▶ Task to complete
Beginning with the line that holds "Click the Tottenham club crest" in the data below, give again every line through the one that holds "Given: Collapse the Folgeverarbeitung panel", exactly as written.

▶ Supplied records
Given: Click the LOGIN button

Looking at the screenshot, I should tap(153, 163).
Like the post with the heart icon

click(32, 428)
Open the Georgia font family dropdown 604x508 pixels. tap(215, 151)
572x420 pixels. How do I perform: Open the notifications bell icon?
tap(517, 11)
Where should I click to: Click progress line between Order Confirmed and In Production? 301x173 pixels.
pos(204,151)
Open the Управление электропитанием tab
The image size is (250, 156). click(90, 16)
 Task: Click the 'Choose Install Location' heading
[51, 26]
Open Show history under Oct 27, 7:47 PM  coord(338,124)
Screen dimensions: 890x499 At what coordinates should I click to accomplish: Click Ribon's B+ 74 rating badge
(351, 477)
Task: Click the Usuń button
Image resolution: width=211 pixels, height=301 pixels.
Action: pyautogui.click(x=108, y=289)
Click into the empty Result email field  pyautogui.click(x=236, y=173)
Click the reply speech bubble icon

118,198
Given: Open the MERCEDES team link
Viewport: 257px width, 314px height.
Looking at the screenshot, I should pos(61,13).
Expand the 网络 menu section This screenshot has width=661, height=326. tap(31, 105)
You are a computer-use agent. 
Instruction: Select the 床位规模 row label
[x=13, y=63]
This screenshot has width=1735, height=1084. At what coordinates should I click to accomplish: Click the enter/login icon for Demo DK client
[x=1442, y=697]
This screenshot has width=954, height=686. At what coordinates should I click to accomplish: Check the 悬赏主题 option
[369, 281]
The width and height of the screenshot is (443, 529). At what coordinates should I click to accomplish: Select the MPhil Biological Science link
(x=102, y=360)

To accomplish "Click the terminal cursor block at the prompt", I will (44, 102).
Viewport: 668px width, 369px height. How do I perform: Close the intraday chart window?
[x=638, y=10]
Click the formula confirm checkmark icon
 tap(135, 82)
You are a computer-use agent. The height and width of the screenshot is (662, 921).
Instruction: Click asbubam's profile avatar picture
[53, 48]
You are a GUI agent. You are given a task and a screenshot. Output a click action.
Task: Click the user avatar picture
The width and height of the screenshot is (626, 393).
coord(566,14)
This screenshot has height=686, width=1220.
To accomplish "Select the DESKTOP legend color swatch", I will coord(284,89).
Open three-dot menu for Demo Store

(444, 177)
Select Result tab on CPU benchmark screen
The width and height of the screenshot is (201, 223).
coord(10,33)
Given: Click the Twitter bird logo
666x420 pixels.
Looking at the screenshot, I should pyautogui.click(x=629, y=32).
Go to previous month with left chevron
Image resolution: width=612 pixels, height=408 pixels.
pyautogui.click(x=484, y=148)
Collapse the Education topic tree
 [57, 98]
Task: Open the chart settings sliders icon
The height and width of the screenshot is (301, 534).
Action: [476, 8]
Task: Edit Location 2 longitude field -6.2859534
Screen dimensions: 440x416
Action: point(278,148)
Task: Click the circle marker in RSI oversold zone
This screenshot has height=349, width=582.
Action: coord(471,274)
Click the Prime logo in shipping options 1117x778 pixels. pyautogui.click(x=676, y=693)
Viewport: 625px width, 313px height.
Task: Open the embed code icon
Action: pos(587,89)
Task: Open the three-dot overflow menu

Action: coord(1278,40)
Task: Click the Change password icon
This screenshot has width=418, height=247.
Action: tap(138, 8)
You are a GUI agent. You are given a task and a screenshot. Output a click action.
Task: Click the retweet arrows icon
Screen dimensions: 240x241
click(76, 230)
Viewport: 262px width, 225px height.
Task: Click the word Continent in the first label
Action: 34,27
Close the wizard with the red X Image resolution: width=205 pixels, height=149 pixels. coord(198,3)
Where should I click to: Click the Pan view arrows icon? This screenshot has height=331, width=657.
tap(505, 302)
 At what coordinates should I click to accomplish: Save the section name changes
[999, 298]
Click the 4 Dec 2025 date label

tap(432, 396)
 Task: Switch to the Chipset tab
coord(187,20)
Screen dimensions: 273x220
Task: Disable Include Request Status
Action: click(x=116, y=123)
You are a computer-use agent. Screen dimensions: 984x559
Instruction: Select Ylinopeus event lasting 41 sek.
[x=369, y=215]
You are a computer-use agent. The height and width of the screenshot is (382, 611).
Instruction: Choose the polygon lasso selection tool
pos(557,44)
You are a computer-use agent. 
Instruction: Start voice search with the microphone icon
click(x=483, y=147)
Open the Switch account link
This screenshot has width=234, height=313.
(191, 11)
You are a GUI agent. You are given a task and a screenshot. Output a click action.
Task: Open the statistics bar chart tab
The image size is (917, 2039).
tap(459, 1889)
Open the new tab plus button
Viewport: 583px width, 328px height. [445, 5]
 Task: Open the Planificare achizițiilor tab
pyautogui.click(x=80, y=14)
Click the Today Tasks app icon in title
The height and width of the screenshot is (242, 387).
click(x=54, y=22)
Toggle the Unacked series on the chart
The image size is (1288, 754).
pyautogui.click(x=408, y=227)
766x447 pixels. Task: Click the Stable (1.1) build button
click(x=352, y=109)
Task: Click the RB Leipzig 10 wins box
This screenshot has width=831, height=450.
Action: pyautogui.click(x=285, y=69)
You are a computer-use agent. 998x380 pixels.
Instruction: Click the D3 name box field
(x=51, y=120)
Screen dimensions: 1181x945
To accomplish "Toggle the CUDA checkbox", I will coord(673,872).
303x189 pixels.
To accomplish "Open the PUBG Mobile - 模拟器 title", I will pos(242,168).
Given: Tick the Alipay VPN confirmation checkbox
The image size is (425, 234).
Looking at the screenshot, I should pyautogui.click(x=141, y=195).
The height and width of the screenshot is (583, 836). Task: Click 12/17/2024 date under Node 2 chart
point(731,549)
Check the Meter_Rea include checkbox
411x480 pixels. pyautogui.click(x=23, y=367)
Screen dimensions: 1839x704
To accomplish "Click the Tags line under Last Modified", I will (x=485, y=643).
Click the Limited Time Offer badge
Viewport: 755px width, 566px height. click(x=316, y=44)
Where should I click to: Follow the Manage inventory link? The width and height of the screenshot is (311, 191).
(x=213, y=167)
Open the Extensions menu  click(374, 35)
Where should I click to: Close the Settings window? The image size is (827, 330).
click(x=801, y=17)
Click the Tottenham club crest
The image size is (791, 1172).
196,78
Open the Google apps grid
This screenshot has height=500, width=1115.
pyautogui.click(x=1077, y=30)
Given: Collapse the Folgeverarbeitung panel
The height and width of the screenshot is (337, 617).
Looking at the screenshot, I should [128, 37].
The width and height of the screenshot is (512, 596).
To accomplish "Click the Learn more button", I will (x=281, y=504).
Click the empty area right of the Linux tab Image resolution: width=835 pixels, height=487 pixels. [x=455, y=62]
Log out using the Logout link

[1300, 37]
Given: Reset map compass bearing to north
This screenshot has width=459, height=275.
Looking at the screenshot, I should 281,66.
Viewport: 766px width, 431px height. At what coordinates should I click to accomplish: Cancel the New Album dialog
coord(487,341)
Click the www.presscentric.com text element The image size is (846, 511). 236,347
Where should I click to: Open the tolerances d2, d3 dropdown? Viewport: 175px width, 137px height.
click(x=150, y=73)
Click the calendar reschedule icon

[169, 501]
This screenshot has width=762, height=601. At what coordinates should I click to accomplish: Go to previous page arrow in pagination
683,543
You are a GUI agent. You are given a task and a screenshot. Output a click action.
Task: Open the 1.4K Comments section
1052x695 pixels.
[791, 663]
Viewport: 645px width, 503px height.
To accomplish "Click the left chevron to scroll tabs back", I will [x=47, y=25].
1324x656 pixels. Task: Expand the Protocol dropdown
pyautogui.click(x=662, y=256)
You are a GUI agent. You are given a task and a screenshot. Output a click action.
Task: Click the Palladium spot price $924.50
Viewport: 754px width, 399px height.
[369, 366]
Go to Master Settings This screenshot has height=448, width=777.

▶ Exercise result
Click the Tottenham club crest
The image size is (791, 1172).
196,78
Open the Google apps grid
This screenshot has height=500, width=1115.
pyautogui.click(x=1077, y=30)
Given: Collapse the Folgeverarbeitung panel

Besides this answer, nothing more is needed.